Con cierta frecuencia mantenemos un lenguaje interior mantenido desde parámetros negativos, tipo: no puedo, no soy creativo, no tengo tiempo o dinero, etc.… Usamos negaciones y/o proposiciones que cierran, en lugar de abrir posibilidades como: nunca voy a lograr mis objetivos,  toda mi vida ha sido una lucha difícil para conseguir lo que quiero, etc.

Quiero enfatizar la enorme importancia de reformular estos conceptos.
La palabra es el segundo nivel de creación (pensamiento/palabra/acto) y si la utilizamos mal se nos hace muy complicado remontar la fase de construir cualquier cosa.
COMUNICACIÓN INTERPERSONAL

Las palabras y pensamientos condicionan nuestros comportamientos

Entonces, escúchate,  habla contigo mismo y con otros.
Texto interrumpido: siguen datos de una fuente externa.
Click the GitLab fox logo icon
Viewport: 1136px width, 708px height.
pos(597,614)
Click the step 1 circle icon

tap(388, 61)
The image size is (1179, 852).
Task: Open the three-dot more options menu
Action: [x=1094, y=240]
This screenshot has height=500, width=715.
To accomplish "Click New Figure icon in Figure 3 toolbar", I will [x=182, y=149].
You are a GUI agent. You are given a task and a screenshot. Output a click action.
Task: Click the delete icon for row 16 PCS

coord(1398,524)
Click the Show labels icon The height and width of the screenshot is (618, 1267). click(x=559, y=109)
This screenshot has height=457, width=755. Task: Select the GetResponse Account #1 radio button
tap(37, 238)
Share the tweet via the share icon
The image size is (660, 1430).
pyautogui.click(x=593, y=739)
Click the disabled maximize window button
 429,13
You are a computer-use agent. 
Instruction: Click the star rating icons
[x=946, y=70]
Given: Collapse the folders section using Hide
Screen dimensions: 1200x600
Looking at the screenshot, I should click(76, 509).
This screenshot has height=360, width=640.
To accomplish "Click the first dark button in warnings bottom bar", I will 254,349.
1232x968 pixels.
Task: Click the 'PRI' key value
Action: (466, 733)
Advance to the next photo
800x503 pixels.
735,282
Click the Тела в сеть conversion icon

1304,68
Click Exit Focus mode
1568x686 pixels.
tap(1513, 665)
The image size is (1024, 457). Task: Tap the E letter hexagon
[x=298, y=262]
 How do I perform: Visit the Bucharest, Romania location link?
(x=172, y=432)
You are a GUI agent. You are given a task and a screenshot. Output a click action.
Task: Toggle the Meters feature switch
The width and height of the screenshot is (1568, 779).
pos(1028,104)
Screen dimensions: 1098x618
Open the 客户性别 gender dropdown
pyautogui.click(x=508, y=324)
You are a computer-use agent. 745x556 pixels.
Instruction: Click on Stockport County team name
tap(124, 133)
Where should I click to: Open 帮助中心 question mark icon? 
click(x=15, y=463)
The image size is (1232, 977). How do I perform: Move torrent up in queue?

Escribe tus pensamientos negativos o cerrados y reformúlalos hacia otros positivos y abiertos y úsalos!! De lo contrario seguirás en ese discurso negativo.
Tu cerebro es más poderoso que una sofisticada computadora a tu servicio. Él responde con precisión a la forma cómo te hablas a ti mismo y a las preguntas que te haces.
¿Cuál es la pregunta que te haces cuando te encuentras ante un problema o una situación difícil?
Si te preguntas:
- “¿Por qué soy siempre tan estúpido?”   “¿Por qué tengo tan mala suerte?” “¿Por qué a mí todo me sale mal? “ “¿Por qué nadie me tiene en cuenta?”
Tu mente te recordará todas las razones para sentirte desafortunado. O te enfocará en los aspectos difíciles y desagradables de tu vida.
Todas éstas son preguntas que te inducen a generalizar o exagerar lo difícil y sobre todo a desconocer o menospreciar tus cualidades y recursos. Además notarás cómo las respuestas a estas preguntas te dificultarán la resolución de cualquier problema y por encima de todo generarán en ti autocompasión, aislamiento, culpa y resentimiento. Lo peor de todo es que te sentirás sin poder ante esa adversidad específica.
Si en cambio  haces preguntas del tipo:
- “¿Qué hice mal?” o “¿Cómo hago para no repetir este error?” “¿Cómo puedo salir fortalecido de este problema?” “¿En qué áreas tengo que prepararme mejor?” “¿Qué cualidades o recursos tengo que me ayudarán a encontrar una salida?”
Tu mente se enfocará en lo que depende de ti, te ayudará a definir tu problema y tus recursos de una manera más constructiva. Estas preguntas te ayudarán a sentirte más fuerte y optimista con más control en tus resultados.
Los científicos e investigadores del comportamiento han determinado que las personas que logran mejores resultados se hacen con frecuencia preguntas positivas ante las situaciones difíciles.
Recuerda, te puedes hacer preguntas que te debiliten o preguntas que te fortalezcan.
Te invito a observar el poder de tus preguntas, a estar más consciente de tu propio lenguaje interior y a disfrutar de las diferencias.